Известие о взятии Очакова произвело в Петербурге глубокое впечатление. Каждый понимал, что это событие имело важное политическое значение. Существует современная гравюра, на которой изображена осада этой крепости. Над нею надпись: «Gute Nаcht, Krim! Oczаkow ist durch Potemkin gefаllen. Dаrob der Hаlbmond erbebt und zittern die Mаuern Stаmbuls»[472]
.Глава VIII
События 1789 и 1790 годов
Во время осады Очакова Екатерина не переставала надеяться на полный успех. За несколько дней до взятия крепости она в разговоре с Храповицким выразила убеждение, что «Очаков лежит…». «Я знаю его (Потёмкина), – прибавила императрица, – я знаю, что его честь требует этого»[473]
. По получении известия о взятии Очакова Екатерина была в восторге и писала Потёмкину: «За ушки взяв обеими руками, мысленно тебя целую, друг мой сердечный». И дальше: «Всем ты рот закрыл, и сим благополучным случаем доставляется тебе еще способ оказать великодушие слепо и ветрено тебя осуждающим»[474].Как было указано уже раньше, Екатерина неоднократно просила Потёмкина по возможности избегать лишнего кровопролития. Почти накануне получения известия о взятии крепости императрица, узнав из перлюстрации, что принц Нассау-Зиген обвинял Потёмкина в упущении удобного времени для решительных действий, заметила в беседе с Храповицким: «Это правда: я сама не велела идти на приступ для сбережения людей»[475]
. Теперь же, т. е. по получении известия о взятии Очакова, она писала (29 января 1789 года) к доктору Циммерману, защищая Потёмкина от упреков в чрезмерной медлительности: «Князь предпринимал все способы так, как и должно, прежде нежели приступить штурмовать сию крепость. Удобнейшее время к сему, конечно, было то, когда лиман, покрывшись льдом, сделал приморскую сторону неприступною к доставлению помощи осажденным, сверх же того, и по взятии города давал время взять нужные предосторожности для будущего.
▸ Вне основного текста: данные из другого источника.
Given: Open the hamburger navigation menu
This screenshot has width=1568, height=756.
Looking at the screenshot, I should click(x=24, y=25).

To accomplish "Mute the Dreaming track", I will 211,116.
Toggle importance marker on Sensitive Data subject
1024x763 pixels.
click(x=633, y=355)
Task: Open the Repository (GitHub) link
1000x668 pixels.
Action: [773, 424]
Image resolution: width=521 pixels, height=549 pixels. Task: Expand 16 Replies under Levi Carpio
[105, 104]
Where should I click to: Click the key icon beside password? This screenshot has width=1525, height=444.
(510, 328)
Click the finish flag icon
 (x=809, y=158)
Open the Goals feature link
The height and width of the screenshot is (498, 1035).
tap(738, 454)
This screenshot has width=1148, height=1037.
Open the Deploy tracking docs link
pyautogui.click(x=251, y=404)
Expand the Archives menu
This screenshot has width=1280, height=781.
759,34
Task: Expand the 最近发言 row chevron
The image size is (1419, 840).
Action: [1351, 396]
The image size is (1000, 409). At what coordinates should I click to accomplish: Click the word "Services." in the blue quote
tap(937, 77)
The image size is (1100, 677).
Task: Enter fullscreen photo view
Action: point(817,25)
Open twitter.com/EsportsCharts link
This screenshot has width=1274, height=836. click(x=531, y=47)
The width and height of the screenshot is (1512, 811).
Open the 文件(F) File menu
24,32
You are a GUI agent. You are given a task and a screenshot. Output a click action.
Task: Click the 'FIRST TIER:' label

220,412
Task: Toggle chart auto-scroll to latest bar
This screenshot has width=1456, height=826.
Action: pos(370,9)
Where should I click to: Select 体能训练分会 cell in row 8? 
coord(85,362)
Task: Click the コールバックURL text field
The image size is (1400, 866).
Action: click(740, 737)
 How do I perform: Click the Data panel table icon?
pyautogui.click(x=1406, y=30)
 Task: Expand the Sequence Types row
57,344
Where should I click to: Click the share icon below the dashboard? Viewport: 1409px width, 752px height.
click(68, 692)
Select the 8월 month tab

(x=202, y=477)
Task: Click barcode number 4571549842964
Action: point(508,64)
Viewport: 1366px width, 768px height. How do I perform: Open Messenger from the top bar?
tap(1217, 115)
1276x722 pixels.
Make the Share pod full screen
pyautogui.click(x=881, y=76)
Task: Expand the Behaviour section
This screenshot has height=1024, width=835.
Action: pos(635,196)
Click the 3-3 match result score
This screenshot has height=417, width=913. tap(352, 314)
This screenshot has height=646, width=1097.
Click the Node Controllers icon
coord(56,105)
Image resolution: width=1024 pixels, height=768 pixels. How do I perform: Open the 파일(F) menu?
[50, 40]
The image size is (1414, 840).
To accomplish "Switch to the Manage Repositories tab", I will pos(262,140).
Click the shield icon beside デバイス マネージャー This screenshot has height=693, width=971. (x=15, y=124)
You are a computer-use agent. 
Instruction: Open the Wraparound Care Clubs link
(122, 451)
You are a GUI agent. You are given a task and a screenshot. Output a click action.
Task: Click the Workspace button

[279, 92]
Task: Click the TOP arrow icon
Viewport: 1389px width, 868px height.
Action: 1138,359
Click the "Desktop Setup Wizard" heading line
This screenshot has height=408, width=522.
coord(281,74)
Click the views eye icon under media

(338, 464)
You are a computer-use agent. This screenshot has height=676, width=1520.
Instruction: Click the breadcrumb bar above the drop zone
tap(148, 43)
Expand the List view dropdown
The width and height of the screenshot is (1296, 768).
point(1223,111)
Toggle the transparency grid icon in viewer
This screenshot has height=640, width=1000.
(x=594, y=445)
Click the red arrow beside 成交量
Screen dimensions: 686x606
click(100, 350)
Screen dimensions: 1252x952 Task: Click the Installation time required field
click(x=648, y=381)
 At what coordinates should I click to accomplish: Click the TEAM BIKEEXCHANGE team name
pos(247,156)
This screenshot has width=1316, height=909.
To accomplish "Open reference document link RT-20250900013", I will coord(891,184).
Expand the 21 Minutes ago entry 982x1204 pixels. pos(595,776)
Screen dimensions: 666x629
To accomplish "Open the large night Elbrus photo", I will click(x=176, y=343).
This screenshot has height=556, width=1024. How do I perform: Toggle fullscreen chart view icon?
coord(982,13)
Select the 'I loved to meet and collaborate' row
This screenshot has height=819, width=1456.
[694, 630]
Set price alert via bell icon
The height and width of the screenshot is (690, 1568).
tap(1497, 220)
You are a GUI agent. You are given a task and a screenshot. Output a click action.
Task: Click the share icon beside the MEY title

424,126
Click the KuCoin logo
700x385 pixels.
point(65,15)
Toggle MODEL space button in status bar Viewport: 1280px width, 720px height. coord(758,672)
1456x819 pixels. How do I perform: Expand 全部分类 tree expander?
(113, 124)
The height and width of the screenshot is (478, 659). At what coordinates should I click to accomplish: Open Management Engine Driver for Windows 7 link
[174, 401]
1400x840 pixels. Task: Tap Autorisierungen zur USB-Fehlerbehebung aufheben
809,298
Но нетерпеливость горячих голов и молодых храбрых людей, также полуголов, не видящих далее своего носа, трехчетвертных голов, толкующих криво, завистников, врагов явных и тайных, все сие в подобном случае, конечно, есть дело самое неприятное, и от всего оного чрезвычайно много должны были терпеть твердость и постоянство фельдмаршала. В моих глазах делает ему честь величайшую то, что он в числе других великих и похвальных качеств имеет еще и способность прощать неприятелям, делать им добро и таким образом умеет торжествовать над своими противниками. Теперь говорят, что он мог взять Очаков раньше; это правда; но теперь это было удобнее, чем когда-либо»[476].Также и Самойлов защищает Потёмкина против упрека в нерешимости, излагая подробно причины, заставлявшие князя откладывать приступ[477]
. Князь сам в беседе с Сегюром оправдывался указанием на разные затруднения, доказывая, что он сделал все, что было возможно[478]. Энгельгардт, напротив, утверждал, что расчет для сбережения людей был неверным и «филантропия не всегда бывает кстати»[479].После штурма Очакова князь отправился в Херсон для распоряжений по части кораблестроения. Затем он поехал в Петербург. Екатерина писала ему 21 января 1789 года: «Сколько ни желаю тебя видеть после долгой разлуки, однако я весьма тебя хвалю за то, что ты не отлучился, пока все нужные и надобные распоряжения не окончил… Доезжай до нас с покоем, побереги свое здоровье и будь уверен, что принят будешь с радостью, окончив столь славно и благополучно толь трудную кампанию»[480]
.Из писем Гарновского мы узнаем, в каком настроении находилась императрица в это время по отношению к князю. Ей хорошо было известно, что он не разделял ее ненависти к Пруссии. Она опасалась объяснений с Потёмкиным об этом предмете. Гарновский писал 3 января 1789 года: «Иногда, помышляя о приезде его светлости, (государыня) тревожится. Сильно хочется удержать теперешнюю политическую систему, говоря, что и его светлость опрокинуть оную не возможет; но все сие, как мне кажется, не изъявляет твердости, чтоб системы переменить нельзя было, а посему и приезд его светлости тревожит».